Extrait cité:
==========

Il est vraisemblable que c'est à Sergueï Trétiakov que l'on doit l'idée d'un film sur le mouvement révolutionnaire chinois. Eisenstein et lui avaient collaboré et s'étaient liés d'amitié au théâtre du Proletkult. En 1924-1925, Trétiakov enseignait la littérature russe classique et contemporaine à l'université de Pékin. Rentré en URSS, il écrit Hurle, Chine !, une pièce mise en scène par un ami d'Eisenstein - Vassili Fédorov - selon les recommandations du maître lui-même, V. Meyerhold (la première eut lieu le 23 janvier 1926, pratiquement en même temps que la première du Potemkine). Quelque temps après, Eisenstein et lui proposent à Goskino d'organiser une expédition en Chine. Sortant de deux films sur l'histoire de la révolution russe, il souhaitait confronter son expérience à des événements directement contemporains. « Lorsque nous eûmes terminé le Cuirassé Potemkine, deux questions brûlantes se posèrent à nous : les événements de Canton ou la campagne soviétique ? » (Rabotchaïa Moskva, 22 février 1929).

Eisenstein va résoudre ce dilemme avec le livret d'un film en trois parties, dont on doit l'essentiel de la trame à Trétiakov, intitulé Zhung-kuo (ce qui signifie Chine en chinois) : 1. « le péril jaune » (l'histoire d'un batelier et de sa fille vendue dans une maison publique, sur fond d'une Chine doublement victime de l'impérialisme et des rivalités entre généraux de guerre. Le batelier devient soldat, puis bandit ; la jeune fille passe de la « maison de thé » dans le lit de l'empereur Pou Yi) ; 2. « l'express bleu » (la Chine cesse de redouter les étrangers et commence à leur porter des coups ; l'attaque d'un train rempli d'Européens sur la ligne Shangai-Tientsin) ; 3. « la Chine hurle » (la Chine s'organise pour lutter contre l'impérialisme ; le soulèvement des ouvriers de Shangaï et de Canton contre les « tigres de papier » et l'intervention de l'escadre anglaise).

==========

Consignes:
[1] D'après l'extrait sur Eisenstein et la Chine, quelle matière Trétiakov enseignait-il à l'université de Pékin en 1924-1925 ?
[2] Rédigez la suite de l'extrait sur Eisenstein et la Chine, en partant de sa dernière phrase.
La liste ci-dessous n'a aucun lien avec l'extrait sur Eisenstein et la Chine.

==========

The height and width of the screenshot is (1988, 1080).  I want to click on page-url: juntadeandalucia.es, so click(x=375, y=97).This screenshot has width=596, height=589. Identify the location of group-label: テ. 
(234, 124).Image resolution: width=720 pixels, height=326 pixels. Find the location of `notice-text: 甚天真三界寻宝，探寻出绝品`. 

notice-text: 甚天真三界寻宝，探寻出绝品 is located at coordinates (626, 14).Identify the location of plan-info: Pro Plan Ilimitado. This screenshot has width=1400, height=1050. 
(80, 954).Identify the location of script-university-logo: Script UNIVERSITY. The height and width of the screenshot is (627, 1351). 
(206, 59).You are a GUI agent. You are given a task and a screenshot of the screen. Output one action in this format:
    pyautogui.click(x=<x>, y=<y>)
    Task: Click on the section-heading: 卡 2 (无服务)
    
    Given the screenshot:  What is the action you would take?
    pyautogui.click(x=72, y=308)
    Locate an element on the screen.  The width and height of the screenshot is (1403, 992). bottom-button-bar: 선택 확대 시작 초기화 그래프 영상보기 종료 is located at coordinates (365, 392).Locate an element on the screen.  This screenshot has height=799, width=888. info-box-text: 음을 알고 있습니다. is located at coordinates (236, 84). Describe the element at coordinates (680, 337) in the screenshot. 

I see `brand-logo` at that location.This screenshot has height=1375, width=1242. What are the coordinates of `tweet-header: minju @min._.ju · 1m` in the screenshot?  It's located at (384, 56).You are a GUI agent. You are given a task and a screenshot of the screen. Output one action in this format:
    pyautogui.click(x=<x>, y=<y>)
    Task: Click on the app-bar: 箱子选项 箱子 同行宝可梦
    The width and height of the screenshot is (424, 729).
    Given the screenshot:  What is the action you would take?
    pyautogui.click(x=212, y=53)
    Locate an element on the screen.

==========

Corrigé:
[1] La littérature russe classique et contemporaine.

[2]
Le projet ne fut pas mené à bien pour au moins deux raisons : la complexité d'organisation d'une telle expédition (et son coût en devises!) ainsi que les bouleversements politiques intervenus entre-temps en Chine.

On peut également penser que le côté « aventures exotiques » du projet ne correspond pas à ce qu'Eisenstein pensait à la même époque : « Longtemps avant la sortie de la Grève, nous opposant à l'individualisme de l'Occident nous écrivions [...]: a) à bas les personnages individuels (les héros coupés des masses), b) à bas la chaîne individuelle des événements (l'intrigue-la fable). » (« Béla oublie les ciseaux », Kino Gazeta, 10 août 1926).

Il n'en reste pas moins que ce projet est à l'origine de deux autres films soviétiques : en 1928, le Document de Shangai (de Yakov Bliokh, qui était par ailleurs le directeur du studio de Goskino où Eisenstein avait réalisé le Potemkine), et, en 1929 l'Express bleu d'Ilya Trauberg (qui avait été son assistant sur Octobre).

Au bout du compte, Eisenstein, sur la sollicitation de G. Alexandrov, va se tourner vers la seconde éventualité initialement envisagée : cela donnera la Ligne générale.

Bibliographie :

TRETIAKOV, Sergueï, « La Chine au cinéma », Sovietskoïe Kino, 1927, n° 5-6.

KRASSOVSKI,Youri, « Un projet inabouti », Iz Istorii Kino, 1962, n° 5, pp. 107-119.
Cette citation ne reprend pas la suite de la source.